Is recovery Supposed to Feel this Complicated?
There’s an adage that states, “Exhaustion is the shortest way to surrender,” and it perfectly encapsulates my current state of mind.
Am I the only one who feels an overwhelming urge to throw in the towel, even after months of training to complete a marathon in a respectable time? Are these emotions just the infamous end-of-year jitters, compounded by physical and mental stress, creeping into my thoughts? Or is there something deeper, more profound about extreme fatigue — a force that leaves us vulnerable, questioning our limits, and more likely to give up entirely?
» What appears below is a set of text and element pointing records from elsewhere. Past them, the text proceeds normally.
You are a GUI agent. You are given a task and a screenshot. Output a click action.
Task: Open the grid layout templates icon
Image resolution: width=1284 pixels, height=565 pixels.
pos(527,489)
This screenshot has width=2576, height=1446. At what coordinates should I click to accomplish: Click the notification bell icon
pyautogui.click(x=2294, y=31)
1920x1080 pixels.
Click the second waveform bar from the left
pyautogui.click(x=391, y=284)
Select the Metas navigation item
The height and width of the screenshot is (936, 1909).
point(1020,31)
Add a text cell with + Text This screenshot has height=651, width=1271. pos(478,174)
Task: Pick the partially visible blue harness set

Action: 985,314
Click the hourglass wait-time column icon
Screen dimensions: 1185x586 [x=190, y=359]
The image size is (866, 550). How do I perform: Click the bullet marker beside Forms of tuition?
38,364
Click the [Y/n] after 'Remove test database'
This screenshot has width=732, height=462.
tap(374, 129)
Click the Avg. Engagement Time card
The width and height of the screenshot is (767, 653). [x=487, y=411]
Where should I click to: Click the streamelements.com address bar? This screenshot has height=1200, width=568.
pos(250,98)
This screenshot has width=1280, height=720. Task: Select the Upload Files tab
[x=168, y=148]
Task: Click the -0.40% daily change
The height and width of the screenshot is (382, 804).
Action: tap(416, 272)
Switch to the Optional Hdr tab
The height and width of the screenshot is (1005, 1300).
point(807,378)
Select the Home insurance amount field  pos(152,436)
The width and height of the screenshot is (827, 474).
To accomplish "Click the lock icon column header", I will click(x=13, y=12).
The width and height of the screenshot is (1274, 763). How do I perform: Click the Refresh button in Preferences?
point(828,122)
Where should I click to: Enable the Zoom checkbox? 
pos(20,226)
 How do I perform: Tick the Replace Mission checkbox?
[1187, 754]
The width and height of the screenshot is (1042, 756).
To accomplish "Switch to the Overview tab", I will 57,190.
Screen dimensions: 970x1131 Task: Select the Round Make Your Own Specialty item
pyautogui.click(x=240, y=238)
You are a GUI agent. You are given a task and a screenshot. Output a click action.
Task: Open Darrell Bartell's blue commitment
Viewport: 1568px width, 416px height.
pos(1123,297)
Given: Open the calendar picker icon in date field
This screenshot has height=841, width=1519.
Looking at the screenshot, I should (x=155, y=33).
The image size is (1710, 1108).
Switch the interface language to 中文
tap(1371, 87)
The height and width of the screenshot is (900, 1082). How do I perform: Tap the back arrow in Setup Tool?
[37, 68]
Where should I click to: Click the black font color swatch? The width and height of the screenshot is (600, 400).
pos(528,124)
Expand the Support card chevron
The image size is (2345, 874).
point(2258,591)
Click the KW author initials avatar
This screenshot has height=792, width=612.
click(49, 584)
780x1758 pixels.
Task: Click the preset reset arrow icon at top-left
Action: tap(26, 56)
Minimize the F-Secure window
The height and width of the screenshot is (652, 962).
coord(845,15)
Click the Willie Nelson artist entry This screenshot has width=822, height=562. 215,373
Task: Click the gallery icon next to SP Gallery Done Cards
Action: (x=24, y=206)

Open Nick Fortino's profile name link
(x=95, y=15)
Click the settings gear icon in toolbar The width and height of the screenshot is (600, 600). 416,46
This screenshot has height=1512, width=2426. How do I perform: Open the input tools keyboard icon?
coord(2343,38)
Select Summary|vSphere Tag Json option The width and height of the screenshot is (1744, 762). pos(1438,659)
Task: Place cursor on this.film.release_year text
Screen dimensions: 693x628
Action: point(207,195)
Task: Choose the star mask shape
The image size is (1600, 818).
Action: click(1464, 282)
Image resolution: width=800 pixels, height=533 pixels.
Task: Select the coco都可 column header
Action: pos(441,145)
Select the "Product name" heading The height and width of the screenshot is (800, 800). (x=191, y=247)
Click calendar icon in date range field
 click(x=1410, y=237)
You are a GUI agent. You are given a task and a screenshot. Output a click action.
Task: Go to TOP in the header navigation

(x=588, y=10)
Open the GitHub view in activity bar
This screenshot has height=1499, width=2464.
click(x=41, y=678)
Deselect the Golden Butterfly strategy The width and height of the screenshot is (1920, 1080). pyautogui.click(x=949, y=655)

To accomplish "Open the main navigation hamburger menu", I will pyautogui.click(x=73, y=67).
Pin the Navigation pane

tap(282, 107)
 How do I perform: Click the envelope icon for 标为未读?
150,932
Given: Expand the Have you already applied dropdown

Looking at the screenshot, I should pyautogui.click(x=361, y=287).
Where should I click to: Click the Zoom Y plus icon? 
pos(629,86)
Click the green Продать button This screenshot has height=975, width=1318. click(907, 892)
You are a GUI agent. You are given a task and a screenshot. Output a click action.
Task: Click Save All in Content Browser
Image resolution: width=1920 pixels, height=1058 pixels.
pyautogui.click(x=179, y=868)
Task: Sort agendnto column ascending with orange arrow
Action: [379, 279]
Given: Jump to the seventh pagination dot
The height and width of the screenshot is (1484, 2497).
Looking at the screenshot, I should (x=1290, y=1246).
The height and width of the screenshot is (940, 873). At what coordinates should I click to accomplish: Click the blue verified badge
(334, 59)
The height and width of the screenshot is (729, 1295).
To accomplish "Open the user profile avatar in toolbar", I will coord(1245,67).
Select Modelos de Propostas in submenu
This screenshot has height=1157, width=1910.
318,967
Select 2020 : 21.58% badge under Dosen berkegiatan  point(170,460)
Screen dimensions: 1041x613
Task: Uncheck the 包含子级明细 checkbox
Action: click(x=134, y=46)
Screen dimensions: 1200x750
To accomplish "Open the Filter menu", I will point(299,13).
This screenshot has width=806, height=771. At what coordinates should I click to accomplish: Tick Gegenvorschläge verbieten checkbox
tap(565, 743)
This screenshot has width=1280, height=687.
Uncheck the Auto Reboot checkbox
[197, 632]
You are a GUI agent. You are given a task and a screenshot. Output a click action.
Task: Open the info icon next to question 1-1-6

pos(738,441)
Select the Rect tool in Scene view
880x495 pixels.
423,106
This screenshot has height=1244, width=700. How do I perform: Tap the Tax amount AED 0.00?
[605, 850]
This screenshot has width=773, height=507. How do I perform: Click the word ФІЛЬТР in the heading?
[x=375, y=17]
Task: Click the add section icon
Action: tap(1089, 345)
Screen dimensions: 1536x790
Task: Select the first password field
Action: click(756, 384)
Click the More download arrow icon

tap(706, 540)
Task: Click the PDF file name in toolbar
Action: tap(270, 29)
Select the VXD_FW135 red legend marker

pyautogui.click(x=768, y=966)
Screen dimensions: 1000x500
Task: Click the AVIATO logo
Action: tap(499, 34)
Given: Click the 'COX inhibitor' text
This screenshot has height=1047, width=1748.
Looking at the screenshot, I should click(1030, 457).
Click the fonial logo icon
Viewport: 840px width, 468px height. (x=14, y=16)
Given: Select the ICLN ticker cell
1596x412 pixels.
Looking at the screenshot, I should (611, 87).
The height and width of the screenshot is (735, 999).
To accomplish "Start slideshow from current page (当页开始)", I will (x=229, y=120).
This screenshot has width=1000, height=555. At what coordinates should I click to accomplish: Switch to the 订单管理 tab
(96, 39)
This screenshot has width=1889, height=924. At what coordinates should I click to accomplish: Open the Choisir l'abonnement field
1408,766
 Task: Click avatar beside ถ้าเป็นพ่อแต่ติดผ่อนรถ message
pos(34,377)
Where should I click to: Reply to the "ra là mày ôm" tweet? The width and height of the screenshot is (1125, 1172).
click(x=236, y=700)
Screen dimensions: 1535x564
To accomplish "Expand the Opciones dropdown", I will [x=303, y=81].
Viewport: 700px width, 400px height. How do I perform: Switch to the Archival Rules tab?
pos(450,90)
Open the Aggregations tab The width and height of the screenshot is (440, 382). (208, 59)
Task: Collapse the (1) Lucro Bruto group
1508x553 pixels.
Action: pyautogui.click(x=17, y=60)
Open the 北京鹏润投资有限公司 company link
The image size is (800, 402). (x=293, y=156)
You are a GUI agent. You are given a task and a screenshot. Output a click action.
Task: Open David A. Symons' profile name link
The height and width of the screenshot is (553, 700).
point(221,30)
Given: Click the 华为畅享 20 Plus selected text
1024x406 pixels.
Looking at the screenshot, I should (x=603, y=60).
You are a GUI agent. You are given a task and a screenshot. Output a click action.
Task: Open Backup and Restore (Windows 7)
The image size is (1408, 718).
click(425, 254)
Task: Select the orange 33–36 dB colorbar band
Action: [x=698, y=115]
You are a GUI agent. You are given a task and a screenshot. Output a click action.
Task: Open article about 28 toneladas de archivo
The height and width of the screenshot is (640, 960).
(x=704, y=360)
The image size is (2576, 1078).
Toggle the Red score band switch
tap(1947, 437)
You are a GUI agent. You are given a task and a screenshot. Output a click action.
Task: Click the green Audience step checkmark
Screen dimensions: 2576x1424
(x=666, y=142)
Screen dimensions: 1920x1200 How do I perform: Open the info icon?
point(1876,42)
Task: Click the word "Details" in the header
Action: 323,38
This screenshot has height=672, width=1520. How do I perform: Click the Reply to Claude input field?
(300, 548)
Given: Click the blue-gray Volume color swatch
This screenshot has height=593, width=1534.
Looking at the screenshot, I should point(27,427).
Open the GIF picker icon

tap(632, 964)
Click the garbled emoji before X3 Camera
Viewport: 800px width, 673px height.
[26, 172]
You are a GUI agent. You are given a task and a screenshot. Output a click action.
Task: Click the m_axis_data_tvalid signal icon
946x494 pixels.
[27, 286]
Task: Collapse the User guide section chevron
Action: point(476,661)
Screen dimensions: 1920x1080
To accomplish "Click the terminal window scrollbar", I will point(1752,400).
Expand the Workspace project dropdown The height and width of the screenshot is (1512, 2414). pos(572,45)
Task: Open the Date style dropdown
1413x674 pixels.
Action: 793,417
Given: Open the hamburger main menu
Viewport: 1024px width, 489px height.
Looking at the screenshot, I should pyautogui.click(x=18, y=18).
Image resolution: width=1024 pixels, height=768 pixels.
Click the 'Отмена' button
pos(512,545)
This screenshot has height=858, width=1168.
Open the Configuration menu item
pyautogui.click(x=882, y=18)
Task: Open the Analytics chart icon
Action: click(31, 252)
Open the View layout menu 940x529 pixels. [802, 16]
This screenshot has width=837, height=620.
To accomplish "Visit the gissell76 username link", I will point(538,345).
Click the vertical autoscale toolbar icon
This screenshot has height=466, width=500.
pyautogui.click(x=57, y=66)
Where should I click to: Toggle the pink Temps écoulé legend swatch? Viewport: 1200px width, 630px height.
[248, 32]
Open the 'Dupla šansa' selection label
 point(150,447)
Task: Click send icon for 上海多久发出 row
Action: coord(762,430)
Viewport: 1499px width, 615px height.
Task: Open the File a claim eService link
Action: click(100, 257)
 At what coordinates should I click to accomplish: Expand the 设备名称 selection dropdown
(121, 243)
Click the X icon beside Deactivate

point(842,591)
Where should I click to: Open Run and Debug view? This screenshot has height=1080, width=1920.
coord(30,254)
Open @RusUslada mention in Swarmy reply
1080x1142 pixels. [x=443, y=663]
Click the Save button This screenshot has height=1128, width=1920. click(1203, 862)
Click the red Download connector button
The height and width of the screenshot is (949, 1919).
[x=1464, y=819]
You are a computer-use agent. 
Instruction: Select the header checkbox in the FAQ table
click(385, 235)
Nearly a week has passed since the gun was fired at the starting line of my marathon debut.
The adrenaline from that day, though still faintly lingering in my mind, has mostly worn off, allowing reality to seep in. As I reflect on the events of last Sunday, I marvel at the paradox of the human body and mind while simultaneously craving rest, unknowingly, and movement.
I am torn between staring at an empty calendar in the name of recovery and battling the urge to dive headfirst back into training.
Watching fellow runners rack up miles on Strava as early as three days post-race doesn’t make it any easier for me. It’s both awe-inspiring and infuriating to witness their stats and it feels as though they’re silently declaring, “Recovery is for the faint-hearted.”
That’s right, the comparison game, once again, is inevitable.“If they’re capable of hitting the roads again so soon after a big event, surely I must be ready too?” I think to myself.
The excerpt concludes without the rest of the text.